Required action:
For the records below, count the lines containing the word "blue" and reply with the number alone.

Stored data:
◆ ◆ ◆ ◆ ◆ ◆ ◆
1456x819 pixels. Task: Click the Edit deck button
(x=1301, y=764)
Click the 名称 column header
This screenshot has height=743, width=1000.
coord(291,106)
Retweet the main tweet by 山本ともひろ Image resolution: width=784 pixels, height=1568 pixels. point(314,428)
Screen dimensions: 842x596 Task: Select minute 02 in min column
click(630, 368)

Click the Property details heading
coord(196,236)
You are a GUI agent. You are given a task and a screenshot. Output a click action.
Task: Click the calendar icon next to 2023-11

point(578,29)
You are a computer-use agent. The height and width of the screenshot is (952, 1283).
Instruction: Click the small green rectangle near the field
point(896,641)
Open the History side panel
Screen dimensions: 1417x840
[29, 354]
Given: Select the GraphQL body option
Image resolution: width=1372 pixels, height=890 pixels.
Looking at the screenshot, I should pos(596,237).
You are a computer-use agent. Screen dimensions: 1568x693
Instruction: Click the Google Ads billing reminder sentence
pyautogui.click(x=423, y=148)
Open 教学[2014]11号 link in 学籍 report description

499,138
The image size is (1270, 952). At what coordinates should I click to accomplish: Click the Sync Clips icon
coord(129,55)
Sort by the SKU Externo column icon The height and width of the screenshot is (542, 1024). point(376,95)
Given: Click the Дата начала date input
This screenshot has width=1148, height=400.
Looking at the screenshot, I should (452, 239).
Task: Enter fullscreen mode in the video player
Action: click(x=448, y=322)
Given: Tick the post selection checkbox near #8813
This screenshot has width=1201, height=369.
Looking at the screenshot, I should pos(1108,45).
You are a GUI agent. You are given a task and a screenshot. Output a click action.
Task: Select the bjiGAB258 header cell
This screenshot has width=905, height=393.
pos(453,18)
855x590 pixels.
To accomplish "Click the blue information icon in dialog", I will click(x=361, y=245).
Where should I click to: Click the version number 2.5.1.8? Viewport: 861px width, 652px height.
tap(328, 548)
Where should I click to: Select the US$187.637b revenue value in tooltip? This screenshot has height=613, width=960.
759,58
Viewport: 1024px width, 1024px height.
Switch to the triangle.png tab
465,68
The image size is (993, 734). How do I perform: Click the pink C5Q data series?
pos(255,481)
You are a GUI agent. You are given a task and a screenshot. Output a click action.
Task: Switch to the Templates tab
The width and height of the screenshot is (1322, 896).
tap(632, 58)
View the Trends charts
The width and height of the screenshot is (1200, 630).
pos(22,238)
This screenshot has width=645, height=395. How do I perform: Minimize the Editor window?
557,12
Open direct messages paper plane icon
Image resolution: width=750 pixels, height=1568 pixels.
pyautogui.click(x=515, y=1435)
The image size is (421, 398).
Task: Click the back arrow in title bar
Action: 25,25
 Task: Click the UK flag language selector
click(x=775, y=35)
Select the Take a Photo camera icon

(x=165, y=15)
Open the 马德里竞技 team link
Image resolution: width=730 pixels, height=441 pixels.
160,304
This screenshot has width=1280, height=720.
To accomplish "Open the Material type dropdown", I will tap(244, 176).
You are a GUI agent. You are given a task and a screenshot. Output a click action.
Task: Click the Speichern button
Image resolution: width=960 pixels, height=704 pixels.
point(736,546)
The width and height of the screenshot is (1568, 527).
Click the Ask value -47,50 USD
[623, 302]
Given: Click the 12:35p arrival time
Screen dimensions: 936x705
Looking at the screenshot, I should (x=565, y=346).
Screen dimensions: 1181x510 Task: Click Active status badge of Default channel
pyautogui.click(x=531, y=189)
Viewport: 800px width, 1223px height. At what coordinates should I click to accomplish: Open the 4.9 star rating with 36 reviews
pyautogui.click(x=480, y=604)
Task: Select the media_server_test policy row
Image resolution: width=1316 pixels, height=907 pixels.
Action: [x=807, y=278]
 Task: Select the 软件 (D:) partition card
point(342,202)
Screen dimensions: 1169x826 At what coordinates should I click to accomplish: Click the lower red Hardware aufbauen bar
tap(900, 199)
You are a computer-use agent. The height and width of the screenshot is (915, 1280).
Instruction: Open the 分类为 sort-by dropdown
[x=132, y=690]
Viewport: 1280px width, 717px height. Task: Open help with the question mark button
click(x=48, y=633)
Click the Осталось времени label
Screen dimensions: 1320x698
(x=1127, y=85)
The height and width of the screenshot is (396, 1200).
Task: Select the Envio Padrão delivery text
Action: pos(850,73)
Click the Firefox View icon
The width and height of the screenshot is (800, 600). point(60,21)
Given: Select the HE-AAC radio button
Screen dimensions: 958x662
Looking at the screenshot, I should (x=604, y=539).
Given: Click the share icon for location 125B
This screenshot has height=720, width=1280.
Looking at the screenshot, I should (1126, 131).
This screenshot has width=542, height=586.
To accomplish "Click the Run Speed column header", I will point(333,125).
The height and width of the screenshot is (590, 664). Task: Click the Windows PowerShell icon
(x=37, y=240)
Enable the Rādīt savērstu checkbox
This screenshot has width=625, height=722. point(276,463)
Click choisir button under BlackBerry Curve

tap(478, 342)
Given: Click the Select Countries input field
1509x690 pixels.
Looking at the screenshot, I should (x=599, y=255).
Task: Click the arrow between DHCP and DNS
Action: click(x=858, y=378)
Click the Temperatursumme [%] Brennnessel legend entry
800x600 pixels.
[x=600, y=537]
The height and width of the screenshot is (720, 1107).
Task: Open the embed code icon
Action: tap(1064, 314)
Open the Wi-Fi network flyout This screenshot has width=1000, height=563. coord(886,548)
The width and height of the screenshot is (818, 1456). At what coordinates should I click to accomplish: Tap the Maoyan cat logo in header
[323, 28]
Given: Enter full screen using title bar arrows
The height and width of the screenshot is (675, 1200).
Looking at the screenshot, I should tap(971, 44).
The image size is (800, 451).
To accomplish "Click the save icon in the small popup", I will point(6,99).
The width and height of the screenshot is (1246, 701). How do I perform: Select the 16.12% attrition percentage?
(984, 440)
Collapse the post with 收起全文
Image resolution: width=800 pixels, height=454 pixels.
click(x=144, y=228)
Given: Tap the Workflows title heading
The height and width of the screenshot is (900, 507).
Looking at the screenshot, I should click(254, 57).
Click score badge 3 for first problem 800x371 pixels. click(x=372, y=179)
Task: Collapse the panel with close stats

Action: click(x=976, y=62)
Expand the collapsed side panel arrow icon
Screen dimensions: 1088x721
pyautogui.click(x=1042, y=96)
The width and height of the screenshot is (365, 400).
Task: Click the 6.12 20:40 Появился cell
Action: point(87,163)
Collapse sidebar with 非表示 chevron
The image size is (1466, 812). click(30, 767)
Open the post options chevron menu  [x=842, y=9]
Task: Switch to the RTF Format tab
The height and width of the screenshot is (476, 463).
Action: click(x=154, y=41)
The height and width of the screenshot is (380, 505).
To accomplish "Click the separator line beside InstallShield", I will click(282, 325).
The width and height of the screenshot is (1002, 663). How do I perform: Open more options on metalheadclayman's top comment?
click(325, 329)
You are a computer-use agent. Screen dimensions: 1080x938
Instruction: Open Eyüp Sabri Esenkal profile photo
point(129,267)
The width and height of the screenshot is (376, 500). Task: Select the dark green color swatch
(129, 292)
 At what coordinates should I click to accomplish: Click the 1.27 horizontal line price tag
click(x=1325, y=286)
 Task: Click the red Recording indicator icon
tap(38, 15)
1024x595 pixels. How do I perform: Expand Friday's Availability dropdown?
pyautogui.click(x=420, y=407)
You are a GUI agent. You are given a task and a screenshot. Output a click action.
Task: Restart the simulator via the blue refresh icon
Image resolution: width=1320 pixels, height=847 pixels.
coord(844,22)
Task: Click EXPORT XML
◆ ◆ ◆ ◆ ◆ ◆ ◆
Problem solution:
2